- _Task statement_: Repeat, exactly as written, the lines of the records below from the first through the line with "Open the Modify options menu", but none past it.

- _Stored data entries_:
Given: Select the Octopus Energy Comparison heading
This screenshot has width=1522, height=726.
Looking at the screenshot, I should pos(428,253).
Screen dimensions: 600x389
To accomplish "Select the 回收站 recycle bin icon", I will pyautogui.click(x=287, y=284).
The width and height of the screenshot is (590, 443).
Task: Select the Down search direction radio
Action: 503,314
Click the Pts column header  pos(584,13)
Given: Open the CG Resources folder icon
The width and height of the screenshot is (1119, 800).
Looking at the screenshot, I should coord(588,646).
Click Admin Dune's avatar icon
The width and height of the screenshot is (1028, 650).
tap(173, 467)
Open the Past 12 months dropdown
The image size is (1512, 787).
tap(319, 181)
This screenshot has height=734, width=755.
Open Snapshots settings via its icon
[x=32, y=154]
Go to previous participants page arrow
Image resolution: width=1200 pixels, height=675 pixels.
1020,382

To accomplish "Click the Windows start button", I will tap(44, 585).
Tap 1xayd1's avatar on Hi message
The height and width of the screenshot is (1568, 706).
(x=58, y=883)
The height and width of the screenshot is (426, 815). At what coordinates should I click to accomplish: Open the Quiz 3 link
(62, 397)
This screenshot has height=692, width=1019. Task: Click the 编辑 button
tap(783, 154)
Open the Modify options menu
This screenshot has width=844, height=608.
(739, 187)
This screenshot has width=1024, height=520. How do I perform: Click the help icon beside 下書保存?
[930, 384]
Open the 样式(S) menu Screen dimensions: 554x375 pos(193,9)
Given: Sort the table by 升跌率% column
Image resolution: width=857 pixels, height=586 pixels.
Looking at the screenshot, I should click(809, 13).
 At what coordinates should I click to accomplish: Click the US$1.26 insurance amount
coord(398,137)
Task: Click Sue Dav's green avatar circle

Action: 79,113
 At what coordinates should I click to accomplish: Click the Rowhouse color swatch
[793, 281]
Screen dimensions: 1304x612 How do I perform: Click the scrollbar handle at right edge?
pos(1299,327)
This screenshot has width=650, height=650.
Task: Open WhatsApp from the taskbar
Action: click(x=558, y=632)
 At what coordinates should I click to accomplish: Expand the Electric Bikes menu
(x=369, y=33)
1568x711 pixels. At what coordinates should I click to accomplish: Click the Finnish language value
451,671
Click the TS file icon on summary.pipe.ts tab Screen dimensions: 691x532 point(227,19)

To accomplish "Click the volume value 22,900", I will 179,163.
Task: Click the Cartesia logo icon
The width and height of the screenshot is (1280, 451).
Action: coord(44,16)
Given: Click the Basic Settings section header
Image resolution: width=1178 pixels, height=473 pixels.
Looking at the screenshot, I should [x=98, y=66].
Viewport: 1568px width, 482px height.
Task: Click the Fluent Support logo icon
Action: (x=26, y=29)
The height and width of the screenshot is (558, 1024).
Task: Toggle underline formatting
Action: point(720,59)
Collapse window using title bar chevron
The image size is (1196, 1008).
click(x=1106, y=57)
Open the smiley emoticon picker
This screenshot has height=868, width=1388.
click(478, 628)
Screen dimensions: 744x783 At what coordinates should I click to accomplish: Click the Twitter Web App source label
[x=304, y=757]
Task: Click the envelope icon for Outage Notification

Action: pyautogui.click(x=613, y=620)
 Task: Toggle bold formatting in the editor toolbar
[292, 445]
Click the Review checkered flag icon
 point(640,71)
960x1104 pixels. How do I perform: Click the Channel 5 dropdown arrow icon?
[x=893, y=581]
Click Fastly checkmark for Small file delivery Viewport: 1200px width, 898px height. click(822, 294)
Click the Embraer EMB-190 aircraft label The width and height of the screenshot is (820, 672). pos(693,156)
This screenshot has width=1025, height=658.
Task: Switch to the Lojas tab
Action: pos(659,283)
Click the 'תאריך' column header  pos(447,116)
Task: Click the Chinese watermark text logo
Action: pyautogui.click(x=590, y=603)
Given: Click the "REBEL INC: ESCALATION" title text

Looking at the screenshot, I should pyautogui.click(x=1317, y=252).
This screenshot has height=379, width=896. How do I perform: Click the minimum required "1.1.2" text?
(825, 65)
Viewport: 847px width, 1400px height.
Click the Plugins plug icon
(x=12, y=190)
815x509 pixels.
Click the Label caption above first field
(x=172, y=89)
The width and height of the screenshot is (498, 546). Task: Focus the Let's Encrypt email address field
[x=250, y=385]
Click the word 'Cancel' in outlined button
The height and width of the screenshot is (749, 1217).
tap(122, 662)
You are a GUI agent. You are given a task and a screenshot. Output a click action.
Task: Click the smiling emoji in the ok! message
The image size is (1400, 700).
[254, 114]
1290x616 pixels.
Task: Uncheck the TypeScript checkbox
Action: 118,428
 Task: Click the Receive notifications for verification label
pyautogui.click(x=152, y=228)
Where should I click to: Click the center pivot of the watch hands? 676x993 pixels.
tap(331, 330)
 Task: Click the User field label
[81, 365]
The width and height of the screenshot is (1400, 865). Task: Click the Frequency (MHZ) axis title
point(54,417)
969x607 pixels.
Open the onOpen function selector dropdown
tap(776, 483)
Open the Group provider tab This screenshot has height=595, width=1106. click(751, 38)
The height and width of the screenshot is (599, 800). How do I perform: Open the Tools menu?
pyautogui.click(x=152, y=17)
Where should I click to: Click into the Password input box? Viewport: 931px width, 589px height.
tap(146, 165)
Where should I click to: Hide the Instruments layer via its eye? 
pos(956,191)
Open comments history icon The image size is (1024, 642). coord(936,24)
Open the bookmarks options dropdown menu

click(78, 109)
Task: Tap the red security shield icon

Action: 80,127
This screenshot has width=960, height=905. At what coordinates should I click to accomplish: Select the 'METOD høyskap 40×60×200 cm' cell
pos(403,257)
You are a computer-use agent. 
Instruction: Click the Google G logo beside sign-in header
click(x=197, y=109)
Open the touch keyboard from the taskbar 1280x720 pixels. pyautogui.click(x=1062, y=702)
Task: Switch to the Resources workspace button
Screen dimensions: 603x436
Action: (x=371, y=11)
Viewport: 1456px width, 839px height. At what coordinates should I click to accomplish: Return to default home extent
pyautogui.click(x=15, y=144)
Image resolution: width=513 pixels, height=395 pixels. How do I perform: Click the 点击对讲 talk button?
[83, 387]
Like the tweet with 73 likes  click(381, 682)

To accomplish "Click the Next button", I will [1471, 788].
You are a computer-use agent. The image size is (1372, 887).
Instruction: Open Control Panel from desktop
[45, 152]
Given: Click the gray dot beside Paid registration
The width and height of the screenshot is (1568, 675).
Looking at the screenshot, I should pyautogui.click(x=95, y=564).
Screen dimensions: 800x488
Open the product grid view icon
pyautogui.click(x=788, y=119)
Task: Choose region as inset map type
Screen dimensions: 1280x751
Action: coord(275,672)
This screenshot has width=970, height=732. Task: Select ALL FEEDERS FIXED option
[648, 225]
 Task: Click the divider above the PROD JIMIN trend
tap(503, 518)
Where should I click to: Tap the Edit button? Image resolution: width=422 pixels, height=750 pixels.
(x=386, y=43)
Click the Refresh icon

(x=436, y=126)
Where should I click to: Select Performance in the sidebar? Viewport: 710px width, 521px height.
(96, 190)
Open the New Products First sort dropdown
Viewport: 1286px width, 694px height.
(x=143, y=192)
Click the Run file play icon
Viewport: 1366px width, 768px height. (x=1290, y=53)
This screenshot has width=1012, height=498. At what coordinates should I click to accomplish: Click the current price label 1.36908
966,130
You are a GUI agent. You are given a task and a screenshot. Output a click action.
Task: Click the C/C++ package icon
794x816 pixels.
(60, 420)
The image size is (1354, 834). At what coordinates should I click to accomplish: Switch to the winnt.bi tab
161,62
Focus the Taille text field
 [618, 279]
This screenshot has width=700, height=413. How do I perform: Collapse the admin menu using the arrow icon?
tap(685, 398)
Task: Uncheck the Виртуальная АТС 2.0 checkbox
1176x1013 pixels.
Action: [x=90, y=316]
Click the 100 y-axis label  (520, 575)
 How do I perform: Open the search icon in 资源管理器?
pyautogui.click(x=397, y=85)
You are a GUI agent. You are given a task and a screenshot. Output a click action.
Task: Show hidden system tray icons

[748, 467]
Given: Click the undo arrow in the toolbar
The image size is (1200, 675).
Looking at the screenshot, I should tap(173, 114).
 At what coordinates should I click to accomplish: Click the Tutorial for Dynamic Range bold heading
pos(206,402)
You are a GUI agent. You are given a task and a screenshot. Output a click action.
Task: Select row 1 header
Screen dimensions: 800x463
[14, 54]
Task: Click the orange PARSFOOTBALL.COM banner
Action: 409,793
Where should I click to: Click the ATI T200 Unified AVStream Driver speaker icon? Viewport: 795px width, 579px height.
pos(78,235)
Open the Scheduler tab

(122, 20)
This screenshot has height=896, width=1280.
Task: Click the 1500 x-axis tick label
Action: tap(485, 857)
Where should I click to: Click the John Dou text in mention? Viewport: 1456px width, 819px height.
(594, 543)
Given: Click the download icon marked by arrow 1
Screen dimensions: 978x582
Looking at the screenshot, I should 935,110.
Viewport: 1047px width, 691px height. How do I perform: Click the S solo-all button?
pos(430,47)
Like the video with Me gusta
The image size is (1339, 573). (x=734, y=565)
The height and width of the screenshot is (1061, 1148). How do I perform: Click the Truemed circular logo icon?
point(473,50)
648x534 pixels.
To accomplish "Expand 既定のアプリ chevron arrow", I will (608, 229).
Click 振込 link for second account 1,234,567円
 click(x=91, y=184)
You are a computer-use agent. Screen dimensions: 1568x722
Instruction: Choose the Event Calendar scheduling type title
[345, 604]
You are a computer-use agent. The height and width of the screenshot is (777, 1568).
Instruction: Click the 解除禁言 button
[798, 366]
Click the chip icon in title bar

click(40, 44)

- _Solution for this exercise_:
Given: Select the Octopus Energy Comparison heading
This screenshot has width=1522, height=726.
Looking at the screenshot, I should pos(428,253).
Screen dimensions: 600x389
To accomplish "Select the 回收站 recycle bin icon", I will pyautogui.click(x=287, y=284).
The width and height of the screenshot is (590, 443).
Task: Select the Down search direction radio
Action: 503,314
Click the Pts column header  pos(584,13)
Given: Open the CG Resources folder icon
The width and height of the screenshot is (1119, 800).
Looking at the screenshot, I should coord(588,646).
Click Admin Dune's avatar icon
The width and height of the screenshot is (1028, 650).
tap(173, 467)
Open the Past 12 months dropdown
The image size is (1512, 787).
tap(319, 181)
This screenshot has height=734, width=755.
Open Snapshots settings via its icon
[x=32, y=154]
Go to previous participants page arrow
Image resolution: width=1200 pixels, height=675 pixels.
1020,382

To accomplish "Click the Windows start button", I will tap(44, 585).
Tap 1xayd1's avatar on Hi message
The height and width of the screenshot is (1568, 706).
(x=58, y=883)
The height and width of the screenshot is (426, 815). At what coordinates should I click to accomplish: Open the Quiz 3 link
(62, 397)
This screenshot has height=692, width=1019. Task: Click the 编辑 button
tap(783, 154)
Open the Modify options menu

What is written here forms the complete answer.